Back when I was a PhD student working on worst-case execution-time (WCET) analysis, one of the leading groups researching the topic was the “Saarbrücken gang” led by Professor Reinhard Wilhelm. Last year, Professor Wilhelm published a retrospective look on their work on WCET in the Communications of the ACM. It is a really interesting history write-up from the perspective of the Saarbrücken group.
Doing WCET as Right as Possible
Arguably, the research group that Professor Wilhelm led in Saarbrücken (at the Universität des Saarlandes) was the leading group in WCET at the time (and most likely even to this day), with the best technology for static WCET analysis.

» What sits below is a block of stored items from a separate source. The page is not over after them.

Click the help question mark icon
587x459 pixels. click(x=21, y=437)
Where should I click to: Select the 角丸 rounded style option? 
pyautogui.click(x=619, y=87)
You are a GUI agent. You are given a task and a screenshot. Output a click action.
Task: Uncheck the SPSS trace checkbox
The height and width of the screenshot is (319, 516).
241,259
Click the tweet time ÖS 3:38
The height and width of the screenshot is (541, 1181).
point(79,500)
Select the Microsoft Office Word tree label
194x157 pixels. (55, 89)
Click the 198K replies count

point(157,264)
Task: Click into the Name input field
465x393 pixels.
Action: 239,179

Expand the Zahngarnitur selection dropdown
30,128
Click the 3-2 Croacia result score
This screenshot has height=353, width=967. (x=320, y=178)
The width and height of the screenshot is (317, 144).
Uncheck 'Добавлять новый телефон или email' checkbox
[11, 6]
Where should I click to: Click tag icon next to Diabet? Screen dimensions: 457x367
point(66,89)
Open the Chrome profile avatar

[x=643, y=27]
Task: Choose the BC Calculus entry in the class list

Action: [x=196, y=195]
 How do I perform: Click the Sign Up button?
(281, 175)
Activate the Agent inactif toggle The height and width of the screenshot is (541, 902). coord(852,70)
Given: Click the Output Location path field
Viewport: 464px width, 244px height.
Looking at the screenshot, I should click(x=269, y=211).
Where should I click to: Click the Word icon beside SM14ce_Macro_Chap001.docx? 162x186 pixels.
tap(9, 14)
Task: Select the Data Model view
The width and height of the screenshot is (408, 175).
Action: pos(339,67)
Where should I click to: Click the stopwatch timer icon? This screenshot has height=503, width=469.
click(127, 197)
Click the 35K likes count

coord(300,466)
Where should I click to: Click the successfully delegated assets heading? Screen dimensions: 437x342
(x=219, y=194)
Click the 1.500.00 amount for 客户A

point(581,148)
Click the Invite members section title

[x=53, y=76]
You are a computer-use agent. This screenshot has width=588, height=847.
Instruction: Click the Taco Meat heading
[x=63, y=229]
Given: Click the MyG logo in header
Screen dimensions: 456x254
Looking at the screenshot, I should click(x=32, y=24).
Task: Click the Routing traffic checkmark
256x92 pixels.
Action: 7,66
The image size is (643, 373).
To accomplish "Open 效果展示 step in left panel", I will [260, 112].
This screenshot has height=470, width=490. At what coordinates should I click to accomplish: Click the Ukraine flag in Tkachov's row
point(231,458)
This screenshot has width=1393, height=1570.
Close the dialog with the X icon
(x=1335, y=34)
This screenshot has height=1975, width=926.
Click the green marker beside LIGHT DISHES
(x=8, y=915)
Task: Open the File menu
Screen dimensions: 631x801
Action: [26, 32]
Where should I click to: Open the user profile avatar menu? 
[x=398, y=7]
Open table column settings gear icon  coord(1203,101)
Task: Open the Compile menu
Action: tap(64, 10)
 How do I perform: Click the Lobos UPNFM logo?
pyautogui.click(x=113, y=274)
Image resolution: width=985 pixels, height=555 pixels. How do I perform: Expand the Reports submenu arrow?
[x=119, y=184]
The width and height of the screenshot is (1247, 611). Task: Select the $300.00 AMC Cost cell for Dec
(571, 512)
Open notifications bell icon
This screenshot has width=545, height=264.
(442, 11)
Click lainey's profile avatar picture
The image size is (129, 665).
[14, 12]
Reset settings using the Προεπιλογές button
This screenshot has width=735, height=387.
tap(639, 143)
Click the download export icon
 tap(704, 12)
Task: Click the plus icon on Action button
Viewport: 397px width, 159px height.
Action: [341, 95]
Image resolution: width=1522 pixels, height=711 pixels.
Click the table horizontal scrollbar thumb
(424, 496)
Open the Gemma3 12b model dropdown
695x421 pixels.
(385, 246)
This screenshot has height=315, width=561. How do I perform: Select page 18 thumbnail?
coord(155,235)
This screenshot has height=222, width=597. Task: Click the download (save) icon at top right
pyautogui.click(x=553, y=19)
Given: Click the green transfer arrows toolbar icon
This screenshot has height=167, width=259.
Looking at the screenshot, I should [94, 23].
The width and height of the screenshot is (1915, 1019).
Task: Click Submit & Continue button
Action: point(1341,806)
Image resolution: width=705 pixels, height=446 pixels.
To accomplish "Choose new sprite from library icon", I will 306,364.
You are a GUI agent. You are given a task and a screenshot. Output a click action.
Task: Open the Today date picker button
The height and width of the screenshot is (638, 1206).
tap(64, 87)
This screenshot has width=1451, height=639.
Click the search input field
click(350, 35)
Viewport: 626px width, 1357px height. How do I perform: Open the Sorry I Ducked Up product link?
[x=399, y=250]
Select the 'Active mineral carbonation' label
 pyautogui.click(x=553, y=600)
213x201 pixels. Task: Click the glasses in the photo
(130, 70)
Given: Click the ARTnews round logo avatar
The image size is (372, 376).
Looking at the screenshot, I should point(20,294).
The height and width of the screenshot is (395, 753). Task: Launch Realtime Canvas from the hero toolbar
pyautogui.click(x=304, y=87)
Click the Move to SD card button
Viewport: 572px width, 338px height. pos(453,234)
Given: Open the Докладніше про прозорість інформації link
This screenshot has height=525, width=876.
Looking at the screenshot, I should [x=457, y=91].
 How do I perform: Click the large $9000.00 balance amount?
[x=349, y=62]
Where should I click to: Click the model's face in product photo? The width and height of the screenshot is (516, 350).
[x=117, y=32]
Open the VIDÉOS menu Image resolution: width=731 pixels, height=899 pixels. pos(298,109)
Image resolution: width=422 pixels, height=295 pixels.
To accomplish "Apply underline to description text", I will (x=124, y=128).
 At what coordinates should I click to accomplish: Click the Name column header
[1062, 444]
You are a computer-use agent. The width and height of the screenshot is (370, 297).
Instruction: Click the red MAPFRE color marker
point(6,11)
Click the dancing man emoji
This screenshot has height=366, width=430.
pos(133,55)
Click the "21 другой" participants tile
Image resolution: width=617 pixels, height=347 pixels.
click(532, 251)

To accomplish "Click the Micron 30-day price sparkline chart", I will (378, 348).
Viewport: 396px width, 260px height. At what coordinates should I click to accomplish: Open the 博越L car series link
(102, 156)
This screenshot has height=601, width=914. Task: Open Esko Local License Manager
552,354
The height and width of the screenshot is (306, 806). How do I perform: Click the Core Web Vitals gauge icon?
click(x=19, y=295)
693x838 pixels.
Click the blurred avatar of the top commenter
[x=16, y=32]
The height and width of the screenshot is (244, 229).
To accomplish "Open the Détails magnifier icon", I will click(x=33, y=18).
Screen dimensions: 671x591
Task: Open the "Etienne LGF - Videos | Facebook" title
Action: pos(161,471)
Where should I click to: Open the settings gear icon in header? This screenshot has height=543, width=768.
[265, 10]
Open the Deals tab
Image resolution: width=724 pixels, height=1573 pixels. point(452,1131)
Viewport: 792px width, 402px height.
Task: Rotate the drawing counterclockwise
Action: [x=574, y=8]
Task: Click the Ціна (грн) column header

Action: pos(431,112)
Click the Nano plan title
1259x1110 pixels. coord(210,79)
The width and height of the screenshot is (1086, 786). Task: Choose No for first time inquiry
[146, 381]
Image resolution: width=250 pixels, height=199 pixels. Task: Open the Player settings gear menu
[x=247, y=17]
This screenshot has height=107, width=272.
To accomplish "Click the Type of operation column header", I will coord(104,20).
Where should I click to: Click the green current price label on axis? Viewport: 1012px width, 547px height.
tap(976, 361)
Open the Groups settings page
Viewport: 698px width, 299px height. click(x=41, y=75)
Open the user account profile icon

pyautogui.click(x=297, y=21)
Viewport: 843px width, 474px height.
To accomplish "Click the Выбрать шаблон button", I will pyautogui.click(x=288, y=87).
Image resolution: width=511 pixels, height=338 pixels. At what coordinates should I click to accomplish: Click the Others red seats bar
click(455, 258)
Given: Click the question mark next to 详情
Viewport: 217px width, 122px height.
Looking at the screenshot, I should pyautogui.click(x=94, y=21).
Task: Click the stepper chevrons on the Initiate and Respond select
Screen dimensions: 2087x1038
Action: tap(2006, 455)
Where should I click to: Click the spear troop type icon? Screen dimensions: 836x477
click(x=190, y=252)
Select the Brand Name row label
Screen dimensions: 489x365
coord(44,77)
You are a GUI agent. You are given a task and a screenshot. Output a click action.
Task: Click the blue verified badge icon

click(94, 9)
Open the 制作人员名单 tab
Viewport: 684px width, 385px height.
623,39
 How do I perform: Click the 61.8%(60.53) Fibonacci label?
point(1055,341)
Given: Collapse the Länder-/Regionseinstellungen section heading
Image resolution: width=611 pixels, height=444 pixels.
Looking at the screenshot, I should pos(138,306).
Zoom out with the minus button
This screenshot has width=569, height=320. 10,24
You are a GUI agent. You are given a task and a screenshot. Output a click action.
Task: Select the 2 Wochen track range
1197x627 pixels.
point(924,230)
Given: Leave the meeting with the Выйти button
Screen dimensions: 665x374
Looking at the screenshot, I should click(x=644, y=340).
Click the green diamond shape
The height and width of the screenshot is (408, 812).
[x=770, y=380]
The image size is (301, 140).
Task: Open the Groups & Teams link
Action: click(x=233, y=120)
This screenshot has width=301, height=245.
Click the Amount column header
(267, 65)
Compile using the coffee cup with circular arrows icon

They applied a background in static program analysis and in particular abstract interpretation, using an existing and stable set of tools that had previously been applied to rather different problems in the field of static program analysis.
The static approach, which was also pursued by the research group I was part of, is based on the concept of building models of hardware that allow us to determine the maximum execution time of a piece of code on the hardware. The models have to cover the processor pipeline and supporting mechanisms like cache memories and memory systems, and combine this knowledge with an analysis of the possible program execution paths. The group in Saarbrücken used their program analysis tools to build up models for such hardware, starting the with the easiest one, caches.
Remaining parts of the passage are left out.